- WHAT TO WORK ON: For the listing below, how many lines contain the word "comment"? Answer with only that figure.
*** Opening INPUT ***
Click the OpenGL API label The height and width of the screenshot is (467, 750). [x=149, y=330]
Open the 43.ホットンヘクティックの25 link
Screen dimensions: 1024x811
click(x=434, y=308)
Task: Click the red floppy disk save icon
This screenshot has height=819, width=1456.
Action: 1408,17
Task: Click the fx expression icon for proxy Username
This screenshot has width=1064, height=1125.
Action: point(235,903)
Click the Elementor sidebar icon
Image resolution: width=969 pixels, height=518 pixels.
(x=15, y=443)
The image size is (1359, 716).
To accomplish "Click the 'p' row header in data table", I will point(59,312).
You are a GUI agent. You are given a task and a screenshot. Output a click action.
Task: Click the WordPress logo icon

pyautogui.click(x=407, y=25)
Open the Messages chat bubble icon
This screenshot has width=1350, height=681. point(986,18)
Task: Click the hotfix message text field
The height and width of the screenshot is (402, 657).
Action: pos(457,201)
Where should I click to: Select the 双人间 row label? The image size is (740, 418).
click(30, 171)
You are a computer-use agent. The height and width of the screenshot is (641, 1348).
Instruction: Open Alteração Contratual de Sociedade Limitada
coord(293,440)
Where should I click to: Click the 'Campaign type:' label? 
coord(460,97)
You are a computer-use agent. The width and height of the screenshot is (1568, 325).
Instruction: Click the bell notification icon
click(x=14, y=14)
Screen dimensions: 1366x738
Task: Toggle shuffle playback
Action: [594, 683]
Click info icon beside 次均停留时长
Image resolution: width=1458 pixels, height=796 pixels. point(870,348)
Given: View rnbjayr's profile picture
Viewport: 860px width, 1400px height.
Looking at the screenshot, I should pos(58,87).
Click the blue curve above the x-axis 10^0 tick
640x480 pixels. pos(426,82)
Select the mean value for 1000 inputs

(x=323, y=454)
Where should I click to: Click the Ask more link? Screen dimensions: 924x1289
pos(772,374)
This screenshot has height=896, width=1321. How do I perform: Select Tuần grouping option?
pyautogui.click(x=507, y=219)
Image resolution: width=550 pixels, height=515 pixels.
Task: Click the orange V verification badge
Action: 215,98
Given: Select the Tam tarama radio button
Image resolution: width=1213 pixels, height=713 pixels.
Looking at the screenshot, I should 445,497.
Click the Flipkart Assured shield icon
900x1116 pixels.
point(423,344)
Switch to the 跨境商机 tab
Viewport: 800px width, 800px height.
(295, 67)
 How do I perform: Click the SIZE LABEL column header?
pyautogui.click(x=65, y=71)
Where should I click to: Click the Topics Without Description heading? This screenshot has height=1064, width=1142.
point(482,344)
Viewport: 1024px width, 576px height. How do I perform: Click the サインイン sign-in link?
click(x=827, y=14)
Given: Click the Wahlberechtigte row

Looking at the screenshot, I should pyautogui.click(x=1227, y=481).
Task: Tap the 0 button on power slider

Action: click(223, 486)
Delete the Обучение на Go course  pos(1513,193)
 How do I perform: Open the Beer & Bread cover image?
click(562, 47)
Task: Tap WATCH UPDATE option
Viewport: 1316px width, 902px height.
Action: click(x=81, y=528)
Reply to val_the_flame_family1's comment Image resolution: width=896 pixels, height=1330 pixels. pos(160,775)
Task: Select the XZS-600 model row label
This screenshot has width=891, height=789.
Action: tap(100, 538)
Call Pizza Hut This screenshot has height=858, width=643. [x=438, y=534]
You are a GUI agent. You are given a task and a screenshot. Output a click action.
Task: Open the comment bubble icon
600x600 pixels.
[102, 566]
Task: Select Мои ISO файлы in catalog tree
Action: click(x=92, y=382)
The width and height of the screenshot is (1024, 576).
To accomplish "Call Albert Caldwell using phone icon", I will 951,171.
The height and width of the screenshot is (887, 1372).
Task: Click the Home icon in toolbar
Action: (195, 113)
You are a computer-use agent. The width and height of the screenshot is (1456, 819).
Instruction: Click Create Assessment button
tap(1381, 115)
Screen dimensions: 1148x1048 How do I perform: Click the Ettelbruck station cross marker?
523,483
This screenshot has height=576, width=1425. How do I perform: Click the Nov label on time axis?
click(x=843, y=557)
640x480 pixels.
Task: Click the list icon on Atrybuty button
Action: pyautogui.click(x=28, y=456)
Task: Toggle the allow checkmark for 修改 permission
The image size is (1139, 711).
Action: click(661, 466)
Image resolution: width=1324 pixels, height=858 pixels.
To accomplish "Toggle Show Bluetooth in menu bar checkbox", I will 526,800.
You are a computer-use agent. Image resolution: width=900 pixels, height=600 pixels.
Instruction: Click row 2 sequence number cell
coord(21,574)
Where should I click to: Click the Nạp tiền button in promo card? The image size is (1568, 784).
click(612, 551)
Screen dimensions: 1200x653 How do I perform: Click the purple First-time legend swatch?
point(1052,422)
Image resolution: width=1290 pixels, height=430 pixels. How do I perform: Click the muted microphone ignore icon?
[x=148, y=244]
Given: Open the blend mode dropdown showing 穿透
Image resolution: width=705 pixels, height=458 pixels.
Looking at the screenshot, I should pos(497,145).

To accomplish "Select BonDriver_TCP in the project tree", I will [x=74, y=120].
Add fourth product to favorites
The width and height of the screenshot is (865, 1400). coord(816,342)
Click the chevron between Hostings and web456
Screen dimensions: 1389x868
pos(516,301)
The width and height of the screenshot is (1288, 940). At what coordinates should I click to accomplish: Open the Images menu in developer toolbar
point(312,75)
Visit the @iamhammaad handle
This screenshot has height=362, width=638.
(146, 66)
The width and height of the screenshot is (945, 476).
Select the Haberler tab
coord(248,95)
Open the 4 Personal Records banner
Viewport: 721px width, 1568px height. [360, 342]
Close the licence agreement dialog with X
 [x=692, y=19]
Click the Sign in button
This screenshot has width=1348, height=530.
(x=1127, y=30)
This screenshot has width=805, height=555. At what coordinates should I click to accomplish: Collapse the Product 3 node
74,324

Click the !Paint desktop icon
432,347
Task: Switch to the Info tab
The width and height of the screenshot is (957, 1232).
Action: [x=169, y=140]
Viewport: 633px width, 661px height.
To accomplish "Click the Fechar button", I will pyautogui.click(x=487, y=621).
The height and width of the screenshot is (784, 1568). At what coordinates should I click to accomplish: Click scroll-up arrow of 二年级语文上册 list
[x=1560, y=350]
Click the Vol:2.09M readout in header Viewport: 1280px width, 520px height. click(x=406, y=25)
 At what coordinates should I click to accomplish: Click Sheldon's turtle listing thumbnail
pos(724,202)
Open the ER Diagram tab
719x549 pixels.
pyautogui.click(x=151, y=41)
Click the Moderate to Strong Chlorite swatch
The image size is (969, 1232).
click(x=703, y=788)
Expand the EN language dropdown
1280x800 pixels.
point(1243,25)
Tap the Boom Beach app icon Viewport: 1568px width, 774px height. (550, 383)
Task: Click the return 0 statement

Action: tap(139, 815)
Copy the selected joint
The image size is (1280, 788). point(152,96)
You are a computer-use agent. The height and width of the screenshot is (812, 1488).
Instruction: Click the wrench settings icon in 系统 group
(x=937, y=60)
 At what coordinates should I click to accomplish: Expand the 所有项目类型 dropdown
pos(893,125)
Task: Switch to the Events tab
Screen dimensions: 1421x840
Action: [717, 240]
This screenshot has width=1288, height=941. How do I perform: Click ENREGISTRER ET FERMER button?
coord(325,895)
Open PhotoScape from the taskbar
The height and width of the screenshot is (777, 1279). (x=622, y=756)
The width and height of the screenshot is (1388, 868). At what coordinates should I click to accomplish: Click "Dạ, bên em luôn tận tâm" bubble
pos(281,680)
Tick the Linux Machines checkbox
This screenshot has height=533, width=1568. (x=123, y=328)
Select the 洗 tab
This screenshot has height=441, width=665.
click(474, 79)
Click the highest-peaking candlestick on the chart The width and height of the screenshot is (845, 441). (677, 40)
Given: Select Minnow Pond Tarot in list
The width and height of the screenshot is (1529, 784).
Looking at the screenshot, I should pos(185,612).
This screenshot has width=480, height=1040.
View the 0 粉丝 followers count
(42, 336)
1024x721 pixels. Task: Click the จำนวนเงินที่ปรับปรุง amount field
*** Closing INPUT ***
- EXERCISE ANSWER: 2